In 1990, King Britt began his first DJ residency at the Silk City in Philadelphia and the now defunct Revival. These two DJ residencies would help change the course of dance music in Philadelphia and lay the foundation for King's musical future. In collaboration with music partner Josh Wink, King also produced his first commercial release "Tribal Confusion" on dance label Strictly Rhythm. Their musical partnership continued until 2001.

In 1992, he started touring worldwide for the group Digable Planets for two years with a three-month opening slot with Sade. In 1994, Britt and Josh Wink started the label Ovum Recordings. Their first release was a collaboration between King and wordsmith/singer Ursula Rucker called "Supernatural". The song went on to become a staple tune in the US rave scene and is revered as a classic in many countries. Ovum Recordings is still in operation but King resigned from his position in 2001.

In early 1998, under the name Sylk130, King released the neo soul album When the Funk Hits the Fan on Ovum/Columbia Records. This album went to sell over 500,000 copies worldwide and was scheduled to be re-released in 2012 as part of a box set collection for Sylk130. In a favorable review of the 1998 album When the Funk Hits the Fan, Billboard compared his sound to that of Soul II Soul and De La Soul.
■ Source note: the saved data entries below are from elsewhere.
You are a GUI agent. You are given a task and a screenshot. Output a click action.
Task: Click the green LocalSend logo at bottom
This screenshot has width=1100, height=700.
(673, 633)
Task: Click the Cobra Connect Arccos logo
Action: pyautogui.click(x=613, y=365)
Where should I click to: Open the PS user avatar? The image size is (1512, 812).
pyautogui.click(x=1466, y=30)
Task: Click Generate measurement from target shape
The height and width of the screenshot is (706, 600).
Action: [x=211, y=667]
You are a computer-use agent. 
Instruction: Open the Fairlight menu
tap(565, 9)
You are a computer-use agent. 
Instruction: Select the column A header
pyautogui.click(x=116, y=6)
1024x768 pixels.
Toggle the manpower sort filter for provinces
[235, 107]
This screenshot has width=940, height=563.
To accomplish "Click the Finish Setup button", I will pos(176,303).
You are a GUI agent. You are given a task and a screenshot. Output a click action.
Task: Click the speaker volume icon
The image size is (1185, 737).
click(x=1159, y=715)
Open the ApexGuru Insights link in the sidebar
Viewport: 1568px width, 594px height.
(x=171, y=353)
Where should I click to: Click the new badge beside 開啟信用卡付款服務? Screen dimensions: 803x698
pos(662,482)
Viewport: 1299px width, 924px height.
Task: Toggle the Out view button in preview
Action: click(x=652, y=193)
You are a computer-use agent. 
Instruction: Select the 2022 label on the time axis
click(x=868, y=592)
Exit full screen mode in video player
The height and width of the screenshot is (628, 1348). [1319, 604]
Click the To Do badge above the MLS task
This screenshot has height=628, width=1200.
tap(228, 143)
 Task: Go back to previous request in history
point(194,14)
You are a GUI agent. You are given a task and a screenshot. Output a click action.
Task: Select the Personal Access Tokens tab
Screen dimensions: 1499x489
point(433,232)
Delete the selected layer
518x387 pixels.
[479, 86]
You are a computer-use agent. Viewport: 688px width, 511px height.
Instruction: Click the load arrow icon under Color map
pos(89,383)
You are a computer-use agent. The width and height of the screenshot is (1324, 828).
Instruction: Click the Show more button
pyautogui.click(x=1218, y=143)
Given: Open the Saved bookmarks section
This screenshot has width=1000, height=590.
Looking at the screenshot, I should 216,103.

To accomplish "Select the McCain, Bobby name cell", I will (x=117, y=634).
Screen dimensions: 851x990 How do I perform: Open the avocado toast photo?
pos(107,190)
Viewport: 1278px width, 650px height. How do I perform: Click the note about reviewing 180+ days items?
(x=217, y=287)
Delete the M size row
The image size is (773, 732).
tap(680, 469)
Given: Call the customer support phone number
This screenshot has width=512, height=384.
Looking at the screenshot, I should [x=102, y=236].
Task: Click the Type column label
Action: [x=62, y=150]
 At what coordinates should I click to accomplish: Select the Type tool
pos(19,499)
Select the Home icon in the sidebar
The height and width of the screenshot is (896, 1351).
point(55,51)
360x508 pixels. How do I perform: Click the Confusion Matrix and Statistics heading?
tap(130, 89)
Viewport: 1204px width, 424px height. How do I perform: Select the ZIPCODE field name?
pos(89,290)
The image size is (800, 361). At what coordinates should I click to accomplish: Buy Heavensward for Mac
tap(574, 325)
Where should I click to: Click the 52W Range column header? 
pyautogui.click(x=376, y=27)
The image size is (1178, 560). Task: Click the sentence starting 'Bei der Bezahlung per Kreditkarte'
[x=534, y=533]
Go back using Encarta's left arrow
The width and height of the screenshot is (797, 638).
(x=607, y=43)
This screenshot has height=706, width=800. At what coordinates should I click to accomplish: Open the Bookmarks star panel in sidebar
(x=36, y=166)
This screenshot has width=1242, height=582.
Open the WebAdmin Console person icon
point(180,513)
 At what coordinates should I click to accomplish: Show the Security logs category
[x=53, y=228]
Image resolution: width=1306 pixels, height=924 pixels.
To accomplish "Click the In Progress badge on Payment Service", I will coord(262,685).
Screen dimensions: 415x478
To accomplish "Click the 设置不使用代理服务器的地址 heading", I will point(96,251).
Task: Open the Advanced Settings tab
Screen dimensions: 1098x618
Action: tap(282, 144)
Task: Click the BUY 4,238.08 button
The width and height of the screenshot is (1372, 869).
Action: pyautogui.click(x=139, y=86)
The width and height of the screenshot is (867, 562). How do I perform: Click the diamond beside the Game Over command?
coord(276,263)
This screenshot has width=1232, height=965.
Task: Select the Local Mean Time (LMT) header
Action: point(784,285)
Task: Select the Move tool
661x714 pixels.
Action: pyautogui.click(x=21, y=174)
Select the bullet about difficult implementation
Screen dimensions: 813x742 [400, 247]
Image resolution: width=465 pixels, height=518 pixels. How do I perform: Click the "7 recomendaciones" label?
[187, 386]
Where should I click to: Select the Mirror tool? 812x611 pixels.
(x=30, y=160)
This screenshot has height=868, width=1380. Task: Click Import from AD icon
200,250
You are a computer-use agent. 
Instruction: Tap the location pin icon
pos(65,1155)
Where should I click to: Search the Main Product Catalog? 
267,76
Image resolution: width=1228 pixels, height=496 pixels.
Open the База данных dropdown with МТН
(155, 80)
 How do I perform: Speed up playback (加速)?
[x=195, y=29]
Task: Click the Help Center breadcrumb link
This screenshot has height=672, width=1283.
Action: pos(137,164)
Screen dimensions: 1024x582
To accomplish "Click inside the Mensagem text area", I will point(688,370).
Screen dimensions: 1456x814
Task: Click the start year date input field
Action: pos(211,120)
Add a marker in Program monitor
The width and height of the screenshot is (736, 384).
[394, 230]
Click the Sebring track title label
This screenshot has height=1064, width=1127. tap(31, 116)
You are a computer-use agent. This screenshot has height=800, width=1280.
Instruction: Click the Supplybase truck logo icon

In 2001, Britt released Sylk130 Re-Member's Only, which features Alison Moyet, Martin Fry from ABC, Kathy Sledge, Grover Washington Jr, De La Soul and others. It was his last album for Ovum Recordings and Columbia Records as he began to pursue doing more production work.

Britt released Adventures in Lo Fi on London's BBE label in 2003. Guests on the album included Madlib as Quasimoto, De La Soul, Dice Raw, Ivana Santilli and Butterfly from Digable Planets. He produced King Britt Presents: Sister Gertrude Morgan in 2005. A recreation of self-proclaimed bride of christ, Sister Gertrude's original Preservation Hall album gets new life. The record was included in the Michael Mann's 2006 film Miami Vice, on the AdBusters compilation, Live Without Dead Time and the HBO television show True Blood. Still continuing to DJ/produce, King changed his direction and began focusing on techno music and in 2006 released Interpretation under the moniker The Nova Dream Sequence. Released on Munich based label Compost, this record was praised by Derrick May and Carl Craig, including many of the songs in their sets. May also contributed to the liner notes.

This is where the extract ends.